“What’s that mean? What’s that mean?” whispered Shultz over and over.

Suddenly the door of the house was flung open. A man came running out, some one calling after him. Down the steps he sprang; across Lake Street he dashed; along Middle Street he raced.

Panting, one hand clutching a nearby fence-railing, Shultz was certain he knew the cause of this commotion. Mr. Hooker was running for the doctor. They had just discovered that Roy was dead.

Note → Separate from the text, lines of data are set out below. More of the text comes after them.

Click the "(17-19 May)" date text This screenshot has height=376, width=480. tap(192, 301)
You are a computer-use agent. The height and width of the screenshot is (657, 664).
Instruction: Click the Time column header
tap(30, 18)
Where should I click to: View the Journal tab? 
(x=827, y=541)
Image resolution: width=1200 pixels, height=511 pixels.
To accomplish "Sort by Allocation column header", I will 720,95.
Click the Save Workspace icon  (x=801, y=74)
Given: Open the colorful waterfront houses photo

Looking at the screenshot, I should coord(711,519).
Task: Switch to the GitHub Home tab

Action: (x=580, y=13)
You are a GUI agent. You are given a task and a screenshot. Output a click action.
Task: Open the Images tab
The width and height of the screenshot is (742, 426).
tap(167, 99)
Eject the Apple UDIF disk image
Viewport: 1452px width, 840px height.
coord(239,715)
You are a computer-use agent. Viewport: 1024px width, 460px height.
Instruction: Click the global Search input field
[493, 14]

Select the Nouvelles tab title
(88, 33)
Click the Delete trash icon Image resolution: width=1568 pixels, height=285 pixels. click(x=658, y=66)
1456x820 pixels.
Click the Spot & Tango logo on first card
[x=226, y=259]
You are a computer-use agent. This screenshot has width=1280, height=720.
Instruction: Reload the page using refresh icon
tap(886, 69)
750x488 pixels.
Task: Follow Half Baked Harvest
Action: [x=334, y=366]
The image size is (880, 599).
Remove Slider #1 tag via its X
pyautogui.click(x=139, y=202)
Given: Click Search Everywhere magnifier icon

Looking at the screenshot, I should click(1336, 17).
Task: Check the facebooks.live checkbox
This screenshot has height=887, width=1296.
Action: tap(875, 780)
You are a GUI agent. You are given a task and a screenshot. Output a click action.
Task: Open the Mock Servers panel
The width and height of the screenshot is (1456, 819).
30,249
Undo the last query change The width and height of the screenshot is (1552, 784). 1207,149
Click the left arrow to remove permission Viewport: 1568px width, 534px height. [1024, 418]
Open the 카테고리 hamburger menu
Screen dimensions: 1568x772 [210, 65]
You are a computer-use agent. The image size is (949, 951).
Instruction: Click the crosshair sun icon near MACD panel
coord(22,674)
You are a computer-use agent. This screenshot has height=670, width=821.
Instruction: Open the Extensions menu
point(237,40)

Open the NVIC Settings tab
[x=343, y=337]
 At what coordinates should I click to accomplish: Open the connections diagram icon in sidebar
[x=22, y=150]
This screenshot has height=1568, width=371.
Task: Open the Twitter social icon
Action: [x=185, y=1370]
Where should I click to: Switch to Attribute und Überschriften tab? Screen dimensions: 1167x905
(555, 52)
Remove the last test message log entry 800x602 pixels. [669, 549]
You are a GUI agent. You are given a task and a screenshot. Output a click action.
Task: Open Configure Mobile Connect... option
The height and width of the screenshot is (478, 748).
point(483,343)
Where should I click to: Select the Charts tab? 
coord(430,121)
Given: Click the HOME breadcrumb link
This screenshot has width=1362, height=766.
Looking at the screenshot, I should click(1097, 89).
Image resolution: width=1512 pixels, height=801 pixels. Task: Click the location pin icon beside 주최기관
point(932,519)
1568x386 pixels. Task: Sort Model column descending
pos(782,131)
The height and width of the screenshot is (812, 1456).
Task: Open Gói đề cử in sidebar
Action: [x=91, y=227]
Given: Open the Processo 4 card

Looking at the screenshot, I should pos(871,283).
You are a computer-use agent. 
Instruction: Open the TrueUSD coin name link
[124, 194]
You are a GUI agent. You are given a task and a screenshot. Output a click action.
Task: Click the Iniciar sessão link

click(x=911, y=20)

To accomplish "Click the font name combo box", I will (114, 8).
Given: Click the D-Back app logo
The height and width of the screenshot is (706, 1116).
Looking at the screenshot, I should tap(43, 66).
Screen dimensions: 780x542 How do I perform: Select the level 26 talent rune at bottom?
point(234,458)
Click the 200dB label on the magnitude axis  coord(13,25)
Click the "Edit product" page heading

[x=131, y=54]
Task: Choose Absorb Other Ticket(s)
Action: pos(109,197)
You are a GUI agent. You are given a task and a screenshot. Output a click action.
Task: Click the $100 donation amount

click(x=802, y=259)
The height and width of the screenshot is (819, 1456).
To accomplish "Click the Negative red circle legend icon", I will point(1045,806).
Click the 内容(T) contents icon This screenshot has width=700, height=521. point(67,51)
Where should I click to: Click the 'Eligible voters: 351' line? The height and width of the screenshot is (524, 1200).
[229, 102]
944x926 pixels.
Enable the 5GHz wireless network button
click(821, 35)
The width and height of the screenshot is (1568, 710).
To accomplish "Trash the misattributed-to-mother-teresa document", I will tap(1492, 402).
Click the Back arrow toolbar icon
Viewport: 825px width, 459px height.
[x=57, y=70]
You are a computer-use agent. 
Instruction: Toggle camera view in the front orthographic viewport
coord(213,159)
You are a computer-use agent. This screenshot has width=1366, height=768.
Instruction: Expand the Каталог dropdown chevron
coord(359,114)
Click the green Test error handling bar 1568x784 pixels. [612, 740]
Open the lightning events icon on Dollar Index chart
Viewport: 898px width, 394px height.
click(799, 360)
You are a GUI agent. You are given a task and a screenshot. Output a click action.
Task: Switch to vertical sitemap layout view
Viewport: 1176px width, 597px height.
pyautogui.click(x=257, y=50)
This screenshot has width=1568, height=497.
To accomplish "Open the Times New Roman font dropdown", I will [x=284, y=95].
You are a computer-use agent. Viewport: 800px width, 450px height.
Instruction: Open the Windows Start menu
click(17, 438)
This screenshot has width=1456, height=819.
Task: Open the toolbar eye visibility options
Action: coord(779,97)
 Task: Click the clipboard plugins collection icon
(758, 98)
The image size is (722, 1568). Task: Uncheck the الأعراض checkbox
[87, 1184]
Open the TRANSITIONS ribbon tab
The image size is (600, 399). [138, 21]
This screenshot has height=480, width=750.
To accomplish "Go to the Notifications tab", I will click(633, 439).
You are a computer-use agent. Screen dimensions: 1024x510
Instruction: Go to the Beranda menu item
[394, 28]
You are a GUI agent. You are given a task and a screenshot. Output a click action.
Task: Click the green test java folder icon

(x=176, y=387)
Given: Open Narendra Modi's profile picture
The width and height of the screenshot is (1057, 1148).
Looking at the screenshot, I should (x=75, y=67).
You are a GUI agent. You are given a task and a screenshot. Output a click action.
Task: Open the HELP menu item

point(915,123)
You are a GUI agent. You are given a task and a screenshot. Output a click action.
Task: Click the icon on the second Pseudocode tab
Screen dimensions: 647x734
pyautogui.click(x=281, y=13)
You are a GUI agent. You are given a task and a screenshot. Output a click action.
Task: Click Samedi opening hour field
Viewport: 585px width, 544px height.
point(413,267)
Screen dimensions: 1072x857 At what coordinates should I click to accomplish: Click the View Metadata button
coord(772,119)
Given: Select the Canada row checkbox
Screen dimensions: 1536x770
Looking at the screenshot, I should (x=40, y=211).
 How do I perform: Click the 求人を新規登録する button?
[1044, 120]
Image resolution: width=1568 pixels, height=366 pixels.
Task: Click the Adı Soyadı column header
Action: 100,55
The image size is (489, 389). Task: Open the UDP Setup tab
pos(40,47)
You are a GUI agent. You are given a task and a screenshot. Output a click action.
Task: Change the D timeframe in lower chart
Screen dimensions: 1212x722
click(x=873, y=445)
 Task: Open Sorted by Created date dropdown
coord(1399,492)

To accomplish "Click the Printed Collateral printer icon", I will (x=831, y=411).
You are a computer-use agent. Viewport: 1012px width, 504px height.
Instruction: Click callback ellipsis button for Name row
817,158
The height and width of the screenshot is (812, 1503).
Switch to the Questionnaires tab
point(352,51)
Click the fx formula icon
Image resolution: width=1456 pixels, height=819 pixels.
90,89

Turning sharply about, Schultz ran also.

[CHAPTER XVIII—FLIGHT.]

As he ran, the terrible fear that had clung to him grew to gigantic proportions. Panting and gasping, he exerted every effort in that first burst of speed. The sound of his flying feet echoed through the silent streets, and those echoes, flung back to his ears, made it seem that a part of the sound was produced by other feet than his own. It seemed that there was a fearsome pursuer at his very heels, reaching for him with eager, clawlike hands. He dared not pause an instant in his flight to look back. On and on he ran, down through Cross Street, retracing his course up the slope to Lake Street, and still on past the silent and gloomy academy.

From exhaustion and lack of breath his pace had slackened perforce. In all his experience in athletics, never before had he exerted himself until, the breath wholly pumped from his lungs, he could only gasp in exquisite pain, while his very head threatened to burst.

At length, just beyond the academy, he stumbled and fell. Half stunned by the shock, he fully expected to feel himself pounced upon by that unknown pursuer.

Recovering, he looked around as he struggled to his feet. He was quite alone; he could see no moving, living object.

“Still,” he thought, as he stood gulping in air to relieve his collapsed lungs, “I could swear something chased me. It was right behind me all the way. I couldn’t see it, but I could feel it. If it’s that sort of a thing, it’s no use to run; I can’t run away from it.”